_Teks Bacaan_.
-=-=-=-=-

Beberapa ayat yang digunakan sebagai landasan antara lain QS. Ali Imran [3]: 92, QS. Al-Baqarah [2]: 261 dan 262[17]. Tiga ayat tersebut berkaitan dengan infaq dan sadaqah. Ali Imran: 92 umpamanya, menjelaskan bahwa kebajikan tidak bisa diperoleh bila belum bisa berinfaq dengan apa yang disukai. Al-Baqarah: 261 memberitahukan bahwa Allah menjanjikan 700 kali lipat balasan bagi orang yang berinfaq fi sabilillah[18] dengan memberikan perumpamaan menanam biji yang tumbuh dan membuahkan 700 biji sebagai hasil perkembangan dari infaq tersebut. Ayat berikutnya menjelaskan tentang sadaqah yang mendapat balasan sempurna adalah yang tidak disertai dengan kata-kata kasar. Sebab, hal itu dapat merusak pahala yang seharusnya diberikan kepadanya.

Di samping ayat-ayat di atas, juga digunakan beberapa hadis sebagai dasar penetapan fatwa ini. Hadis pertama yang dijadikan landasan fatwa ini adalah hadis tentang terputusnya pahala seorang manusia dengan terputusnya kehidupannya, kecuali tiga hal, yakni amal jariyah, ilmu bermanfaat, dan doa anak salih.[19]

Hadis kedua adalah riwayat tentang solusi Rasulullah saw terhadap permasalahan yang dikemukakan oleh Umar berkaitan dengan tanah bagiannya yang ada di Khaibar. Dalam hal ini Rasul mengusulkan agar Umar mewakafkan tanah tersebut untuk kepentingan umum.[20] Hadis ini dianggap sebagai cikal bakal adanya wakaf.

Hadis lain yang diungkap dalam fatwa ini adalah hadis yang berkaitan dengan syarat waqaf. Hadis ini juga berkaitan dengan waqaf tanah Umar ibn Khattab di Khaibar. Di antara syarat yang diungkap hadis ini adalah bahwa tanah wakaf itu tidak dijual dan tidak diwariskan.[21]

Hadis senada juga diungkap dalam fatwa ini. Hadis ini menyatakan bahwa apa yang ingin diwakafkan Umar adalah harta terbaik yang dimilikinya.[22]

Fatwa ini juga mengungkap bahwa para sahabat sudah membiasakan diri untuk berwakaf bila mereka memiliki kemampuan untuk itu. Riwayat tentang hal ini memang bukan sebuah hadis, tetapi hanya pernyataan seorang sahabat yang menyaksikan bahwa para sahabat banyak yang mengamalkan wakaf ini. Hal ini diungkap di antaranya oleh Wahbah al-Zuhaili dan al-Khatib al-Syarbini.[23]

Di samping pendapat di atas, MUI juga mencantumkan beberapa pendapat lain yang dikutip dari berbagai referensi. Sayangnya, MUI hanya mencantumkan pendapat yang akan mendukungnya untuk menyatakan bahwa wakaf tunai itu boleh.

-=-=-=-=-

_Data Tugas_.
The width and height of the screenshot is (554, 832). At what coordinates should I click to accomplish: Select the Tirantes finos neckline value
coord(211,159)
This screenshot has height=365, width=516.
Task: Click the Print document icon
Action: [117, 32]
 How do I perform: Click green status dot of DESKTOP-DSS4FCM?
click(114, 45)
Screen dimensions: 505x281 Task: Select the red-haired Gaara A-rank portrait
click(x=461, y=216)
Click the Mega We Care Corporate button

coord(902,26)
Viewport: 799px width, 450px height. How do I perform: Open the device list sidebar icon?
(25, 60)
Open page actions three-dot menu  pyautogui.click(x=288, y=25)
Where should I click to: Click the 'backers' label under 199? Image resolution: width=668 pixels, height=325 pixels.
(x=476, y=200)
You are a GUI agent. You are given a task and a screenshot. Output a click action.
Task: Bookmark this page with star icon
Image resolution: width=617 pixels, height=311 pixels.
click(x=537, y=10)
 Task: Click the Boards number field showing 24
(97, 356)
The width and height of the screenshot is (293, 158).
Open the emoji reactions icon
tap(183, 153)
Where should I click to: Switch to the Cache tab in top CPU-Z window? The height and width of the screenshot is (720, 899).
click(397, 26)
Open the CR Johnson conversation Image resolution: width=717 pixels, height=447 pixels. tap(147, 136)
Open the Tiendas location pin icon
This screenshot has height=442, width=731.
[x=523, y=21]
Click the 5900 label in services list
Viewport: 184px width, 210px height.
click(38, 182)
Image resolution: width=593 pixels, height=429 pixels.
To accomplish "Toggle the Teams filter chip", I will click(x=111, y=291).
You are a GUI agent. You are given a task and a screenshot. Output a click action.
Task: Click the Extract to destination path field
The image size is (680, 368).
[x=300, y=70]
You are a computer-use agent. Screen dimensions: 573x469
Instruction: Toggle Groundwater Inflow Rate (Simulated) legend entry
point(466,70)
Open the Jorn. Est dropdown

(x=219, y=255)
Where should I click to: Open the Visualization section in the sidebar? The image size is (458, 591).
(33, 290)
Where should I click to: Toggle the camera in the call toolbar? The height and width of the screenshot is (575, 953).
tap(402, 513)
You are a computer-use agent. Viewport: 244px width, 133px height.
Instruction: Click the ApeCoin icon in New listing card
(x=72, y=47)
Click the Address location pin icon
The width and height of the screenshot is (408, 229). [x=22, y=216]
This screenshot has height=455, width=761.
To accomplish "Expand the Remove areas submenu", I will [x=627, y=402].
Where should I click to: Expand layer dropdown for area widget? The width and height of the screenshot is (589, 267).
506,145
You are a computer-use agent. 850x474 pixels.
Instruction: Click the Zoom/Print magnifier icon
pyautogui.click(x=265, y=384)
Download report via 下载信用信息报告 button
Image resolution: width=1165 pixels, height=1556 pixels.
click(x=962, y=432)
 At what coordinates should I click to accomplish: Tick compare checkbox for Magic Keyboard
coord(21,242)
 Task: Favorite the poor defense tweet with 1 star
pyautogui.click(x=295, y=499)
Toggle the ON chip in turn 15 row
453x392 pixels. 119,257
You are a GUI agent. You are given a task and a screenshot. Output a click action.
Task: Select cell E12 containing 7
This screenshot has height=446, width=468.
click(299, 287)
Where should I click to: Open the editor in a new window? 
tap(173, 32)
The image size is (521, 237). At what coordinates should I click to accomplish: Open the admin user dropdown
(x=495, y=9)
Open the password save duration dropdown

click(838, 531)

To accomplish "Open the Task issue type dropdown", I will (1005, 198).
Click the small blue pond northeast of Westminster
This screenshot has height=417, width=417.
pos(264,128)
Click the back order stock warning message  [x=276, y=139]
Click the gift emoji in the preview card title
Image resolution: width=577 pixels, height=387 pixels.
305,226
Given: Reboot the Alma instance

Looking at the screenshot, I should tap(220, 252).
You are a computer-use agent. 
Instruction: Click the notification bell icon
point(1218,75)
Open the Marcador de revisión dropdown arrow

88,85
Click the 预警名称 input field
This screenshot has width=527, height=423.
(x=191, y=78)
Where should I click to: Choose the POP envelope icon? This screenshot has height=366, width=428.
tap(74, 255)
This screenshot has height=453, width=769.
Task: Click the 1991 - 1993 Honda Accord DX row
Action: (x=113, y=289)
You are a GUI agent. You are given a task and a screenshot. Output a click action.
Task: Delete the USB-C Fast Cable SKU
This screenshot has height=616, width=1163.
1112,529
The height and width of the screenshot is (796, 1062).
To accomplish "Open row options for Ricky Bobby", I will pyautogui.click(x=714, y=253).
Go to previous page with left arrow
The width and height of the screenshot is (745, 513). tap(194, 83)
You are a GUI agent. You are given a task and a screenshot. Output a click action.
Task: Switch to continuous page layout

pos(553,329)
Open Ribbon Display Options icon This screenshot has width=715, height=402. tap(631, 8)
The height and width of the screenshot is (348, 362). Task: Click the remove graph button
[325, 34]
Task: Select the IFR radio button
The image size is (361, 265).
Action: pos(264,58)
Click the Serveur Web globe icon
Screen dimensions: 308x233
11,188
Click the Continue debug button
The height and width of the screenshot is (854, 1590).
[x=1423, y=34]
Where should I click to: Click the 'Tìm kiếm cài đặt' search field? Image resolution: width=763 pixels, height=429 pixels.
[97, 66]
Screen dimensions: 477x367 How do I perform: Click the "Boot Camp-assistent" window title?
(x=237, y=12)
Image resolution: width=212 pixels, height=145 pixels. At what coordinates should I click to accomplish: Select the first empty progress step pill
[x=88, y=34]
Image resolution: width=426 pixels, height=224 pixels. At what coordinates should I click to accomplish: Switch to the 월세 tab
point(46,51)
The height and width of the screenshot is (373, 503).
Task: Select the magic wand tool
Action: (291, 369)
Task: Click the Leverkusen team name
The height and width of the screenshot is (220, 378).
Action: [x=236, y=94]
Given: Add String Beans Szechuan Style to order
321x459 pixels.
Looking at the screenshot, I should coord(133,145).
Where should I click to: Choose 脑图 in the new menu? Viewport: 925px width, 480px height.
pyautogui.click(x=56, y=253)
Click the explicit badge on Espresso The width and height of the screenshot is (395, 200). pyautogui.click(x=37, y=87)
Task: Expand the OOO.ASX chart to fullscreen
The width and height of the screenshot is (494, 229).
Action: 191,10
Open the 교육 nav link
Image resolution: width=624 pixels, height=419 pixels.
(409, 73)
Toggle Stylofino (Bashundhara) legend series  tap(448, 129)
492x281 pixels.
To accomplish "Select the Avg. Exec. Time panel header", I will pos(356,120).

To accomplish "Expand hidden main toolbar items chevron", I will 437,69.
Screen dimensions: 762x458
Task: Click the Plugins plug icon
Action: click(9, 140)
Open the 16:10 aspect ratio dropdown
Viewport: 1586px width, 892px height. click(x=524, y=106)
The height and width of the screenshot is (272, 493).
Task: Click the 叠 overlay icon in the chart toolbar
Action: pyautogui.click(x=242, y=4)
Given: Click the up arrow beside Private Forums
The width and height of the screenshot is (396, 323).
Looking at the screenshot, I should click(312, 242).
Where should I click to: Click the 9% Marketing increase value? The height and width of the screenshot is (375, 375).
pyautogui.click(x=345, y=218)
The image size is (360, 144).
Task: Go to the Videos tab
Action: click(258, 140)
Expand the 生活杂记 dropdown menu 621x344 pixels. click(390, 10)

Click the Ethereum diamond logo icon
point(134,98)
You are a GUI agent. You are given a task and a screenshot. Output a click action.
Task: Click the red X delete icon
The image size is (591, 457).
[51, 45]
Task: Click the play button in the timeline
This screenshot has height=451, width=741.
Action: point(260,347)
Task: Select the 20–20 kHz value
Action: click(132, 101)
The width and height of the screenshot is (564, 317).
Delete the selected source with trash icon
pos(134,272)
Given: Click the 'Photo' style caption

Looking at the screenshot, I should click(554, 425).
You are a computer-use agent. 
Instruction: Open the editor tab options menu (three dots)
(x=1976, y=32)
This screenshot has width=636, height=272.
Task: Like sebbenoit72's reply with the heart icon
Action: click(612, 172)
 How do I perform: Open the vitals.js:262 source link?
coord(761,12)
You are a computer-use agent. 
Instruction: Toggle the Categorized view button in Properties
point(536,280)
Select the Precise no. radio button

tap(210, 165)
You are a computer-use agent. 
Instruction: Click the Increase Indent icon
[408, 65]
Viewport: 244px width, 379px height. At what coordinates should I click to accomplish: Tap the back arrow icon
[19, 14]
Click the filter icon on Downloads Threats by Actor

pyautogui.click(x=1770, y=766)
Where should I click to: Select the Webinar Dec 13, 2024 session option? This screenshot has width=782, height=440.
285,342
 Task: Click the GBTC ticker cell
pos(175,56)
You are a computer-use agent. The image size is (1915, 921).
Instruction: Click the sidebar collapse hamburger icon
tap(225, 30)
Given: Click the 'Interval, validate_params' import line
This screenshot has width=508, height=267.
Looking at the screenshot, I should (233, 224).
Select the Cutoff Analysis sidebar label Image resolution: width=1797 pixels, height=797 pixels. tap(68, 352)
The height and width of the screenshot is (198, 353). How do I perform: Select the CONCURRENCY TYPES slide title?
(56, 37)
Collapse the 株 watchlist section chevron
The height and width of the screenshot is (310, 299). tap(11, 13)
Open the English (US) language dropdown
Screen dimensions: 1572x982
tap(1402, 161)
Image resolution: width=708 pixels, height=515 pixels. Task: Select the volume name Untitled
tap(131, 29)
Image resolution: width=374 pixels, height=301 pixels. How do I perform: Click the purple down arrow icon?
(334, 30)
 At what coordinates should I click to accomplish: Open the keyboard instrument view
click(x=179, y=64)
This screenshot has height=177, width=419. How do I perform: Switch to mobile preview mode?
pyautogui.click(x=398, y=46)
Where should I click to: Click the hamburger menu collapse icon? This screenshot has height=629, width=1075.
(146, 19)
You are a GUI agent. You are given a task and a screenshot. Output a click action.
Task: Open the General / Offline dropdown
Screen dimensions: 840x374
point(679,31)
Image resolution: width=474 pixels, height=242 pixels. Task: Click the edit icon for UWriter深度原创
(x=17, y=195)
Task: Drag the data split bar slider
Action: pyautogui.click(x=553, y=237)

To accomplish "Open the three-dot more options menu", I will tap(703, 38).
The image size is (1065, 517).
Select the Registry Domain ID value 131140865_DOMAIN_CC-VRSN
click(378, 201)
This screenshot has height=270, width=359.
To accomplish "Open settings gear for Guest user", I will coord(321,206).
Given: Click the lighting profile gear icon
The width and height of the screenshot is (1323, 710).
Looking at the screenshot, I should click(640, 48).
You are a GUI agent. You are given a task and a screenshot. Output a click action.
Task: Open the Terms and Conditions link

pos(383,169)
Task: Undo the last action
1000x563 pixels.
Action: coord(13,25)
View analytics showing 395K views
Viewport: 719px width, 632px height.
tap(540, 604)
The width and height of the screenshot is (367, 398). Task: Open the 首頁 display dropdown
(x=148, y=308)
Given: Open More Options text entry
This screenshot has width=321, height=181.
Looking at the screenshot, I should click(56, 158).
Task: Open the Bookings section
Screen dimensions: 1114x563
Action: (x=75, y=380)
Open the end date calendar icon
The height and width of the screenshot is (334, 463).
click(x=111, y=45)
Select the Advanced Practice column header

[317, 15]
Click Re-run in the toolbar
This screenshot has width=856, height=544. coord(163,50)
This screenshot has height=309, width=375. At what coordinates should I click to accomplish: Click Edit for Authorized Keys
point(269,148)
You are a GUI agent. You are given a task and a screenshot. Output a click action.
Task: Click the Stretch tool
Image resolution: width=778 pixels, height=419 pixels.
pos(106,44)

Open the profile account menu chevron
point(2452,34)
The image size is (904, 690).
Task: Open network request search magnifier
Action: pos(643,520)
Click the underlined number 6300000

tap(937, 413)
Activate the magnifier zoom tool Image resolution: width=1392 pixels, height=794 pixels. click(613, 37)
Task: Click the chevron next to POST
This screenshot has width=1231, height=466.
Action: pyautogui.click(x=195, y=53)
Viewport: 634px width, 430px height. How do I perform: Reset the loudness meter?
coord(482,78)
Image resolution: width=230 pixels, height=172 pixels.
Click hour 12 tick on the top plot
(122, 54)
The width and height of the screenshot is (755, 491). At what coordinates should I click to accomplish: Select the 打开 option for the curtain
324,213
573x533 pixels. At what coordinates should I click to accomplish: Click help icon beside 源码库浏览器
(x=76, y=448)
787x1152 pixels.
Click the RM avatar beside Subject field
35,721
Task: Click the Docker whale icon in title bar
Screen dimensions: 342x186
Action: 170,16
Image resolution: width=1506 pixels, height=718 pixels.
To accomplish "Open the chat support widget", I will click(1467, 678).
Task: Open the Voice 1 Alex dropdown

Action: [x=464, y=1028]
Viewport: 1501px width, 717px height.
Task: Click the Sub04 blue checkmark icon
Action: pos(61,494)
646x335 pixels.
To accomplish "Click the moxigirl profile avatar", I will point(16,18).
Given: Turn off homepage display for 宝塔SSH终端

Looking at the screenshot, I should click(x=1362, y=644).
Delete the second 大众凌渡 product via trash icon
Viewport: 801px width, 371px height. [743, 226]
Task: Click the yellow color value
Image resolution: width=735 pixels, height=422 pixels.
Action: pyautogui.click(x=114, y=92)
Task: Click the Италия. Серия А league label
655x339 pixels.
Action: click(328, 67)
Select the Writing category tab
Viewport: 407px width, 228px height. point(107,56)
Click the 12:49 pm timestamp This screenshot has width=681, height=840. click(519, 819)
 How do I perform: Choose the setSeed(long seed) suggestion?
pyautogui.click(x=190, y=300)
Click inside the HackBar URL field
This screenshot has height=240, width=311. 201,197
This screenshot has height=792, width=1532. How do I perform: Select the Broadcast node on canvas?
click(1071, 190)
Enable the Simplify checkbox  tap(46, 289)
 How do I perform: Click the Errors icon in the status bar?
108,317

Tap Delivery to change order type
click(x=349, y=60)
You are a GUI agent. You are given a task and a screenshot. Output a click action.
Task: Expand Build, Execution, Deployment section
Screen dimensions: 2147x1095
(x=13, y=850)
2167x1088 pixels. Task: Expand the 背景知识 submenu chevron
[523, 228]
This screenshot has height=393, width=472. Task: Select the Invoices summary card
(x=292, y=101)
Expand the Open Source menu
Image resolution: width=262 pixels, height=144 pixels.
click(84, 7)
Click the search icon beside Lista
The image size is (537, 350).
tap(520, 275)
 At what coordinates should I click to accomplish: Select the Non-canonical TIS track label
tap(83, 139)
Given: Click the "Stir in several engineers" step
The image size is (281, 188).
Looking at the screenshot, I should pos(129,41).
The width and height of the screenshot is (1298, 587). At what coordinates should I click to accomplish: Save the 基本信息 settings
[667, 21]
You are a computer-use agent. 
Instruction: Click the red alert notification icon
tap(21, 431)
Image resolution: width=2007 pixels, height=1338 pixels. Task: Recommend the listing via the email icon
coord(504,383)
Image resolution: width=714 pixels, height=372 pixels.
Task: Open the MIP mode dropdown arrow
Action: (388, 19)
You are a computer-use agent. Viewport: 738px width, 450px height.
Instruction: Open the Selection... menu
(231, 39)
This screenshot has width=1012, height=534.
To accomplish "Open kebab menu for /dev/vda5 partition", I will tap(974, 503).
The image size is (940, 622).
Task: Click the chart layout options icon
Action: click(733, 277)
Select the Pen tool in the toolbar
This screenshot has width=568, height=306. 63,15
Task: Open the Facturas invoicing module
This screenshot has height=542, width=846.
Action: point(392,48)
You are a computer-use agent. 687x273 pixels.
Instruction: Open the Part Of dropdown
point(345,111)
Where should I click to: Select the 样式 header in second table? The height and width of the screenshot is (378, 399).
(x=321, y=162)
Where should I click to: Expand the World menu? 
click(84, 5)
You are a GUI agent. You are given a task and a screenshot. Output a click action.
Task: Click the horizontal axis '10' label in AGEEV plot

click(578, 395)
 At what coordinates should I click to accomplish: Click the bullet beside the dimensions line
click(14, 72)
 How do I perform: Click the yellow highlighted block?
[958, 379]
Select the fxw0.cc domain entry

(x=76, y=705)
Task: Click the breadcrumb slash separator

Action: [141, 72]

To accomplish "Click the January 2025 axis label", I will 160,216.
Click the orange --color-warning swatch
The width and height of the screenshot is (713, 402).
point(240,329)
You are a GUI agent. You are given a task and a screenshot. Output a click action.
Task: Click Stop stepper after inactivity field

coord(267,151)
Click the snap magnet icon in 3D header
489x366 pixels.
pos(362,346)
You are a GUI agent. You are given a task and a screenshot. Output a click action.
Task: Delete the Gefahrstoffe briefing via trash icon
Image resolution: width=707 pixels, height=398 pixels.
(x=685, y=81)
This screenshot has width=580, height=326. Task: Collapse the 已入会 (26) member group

-=-=-=-=-

_Soal Latihan_.
(1) Jawablah pertanyaan berikut berdasarkan teks tentang landasan fatwa wakaf.
(a) Menurut Al-Baqarah: 261, berapa kali lipat balasan yang dijanjikan Allah bagi orang yang berinfaq fi sabilillah?
(b) Tiga hal apa yang dikecualikan dari terputusnya pahala seorang manusia ketika kehidupannya berakhir?
(c) Di mana letak tanah bagian Umar yang dibahas dalam hadis kedua?
(2) Ketik ulang baris-baris pada bagian data tugas tanpa perubahan apa pun, mulai dari baris yang memuat "Open the Jorn. Est dropdown" dan berakhir pada baris yang memuat "click(299, 287)".

_Jawaban yang Diharapkan_.
(1)
(a) 700 kali lipat.
(b) Amal jariyah, ilmu bermanfaat, dan doa anak salih.
(c) Di Khaibar.

(2)
Open the Jorn. Est dropdown

(x=219, y=255)
Where should I click to: Open the Visualization section in the sidebar? The image size is (458, 591).
(33, 290)
Where should I click to: Toggle the camera in the call toolbar? The height and width of the screenshot is (575, 953).
tap(402, 513)
You are a computer-use agent. Viewport: 244px width, 133px height.
Instruction: Click the ApeCoin icon in New listing card
(x=72, y=47)
Click the Address location pin icon
The width and height of the screenshot is (408, 229). [x=22, y=216]
This screenshot has height=455, width=761.
To accomplish "Expand the Remove areas submenu", I will [x=627, y=402].
Where should I click to: Expand layer dropdown for area widget? The width and height of the screenshot is (589, 267).
506,145
You are a computer-use agent. 850x474 pixels.
Instruction: Click the Zoom/Print magnifier icon
pyautogui.click(x=265, y=384)
Download report via 下载信用信息报告 button
Image resolution: width=1165 pixels, height=1556 pixels.
click(x=962, y=432)
 At what coordinates should I click to accomplish: Tick compare checkbox for Magic Keyboard
coord(21,242)
 Task: Favorite the poor defense tweet with 1 star
pyautogui.click(x=295, y=499)
Toggle the ON chip in turn 15 row
453x392 pixels. 119,257
You are a GUI agent. You are given a task and a screenshot. Output a click action.
Task: Select cell E12 containing 7
This screenshot has height=446, width=468.
click(299, 287)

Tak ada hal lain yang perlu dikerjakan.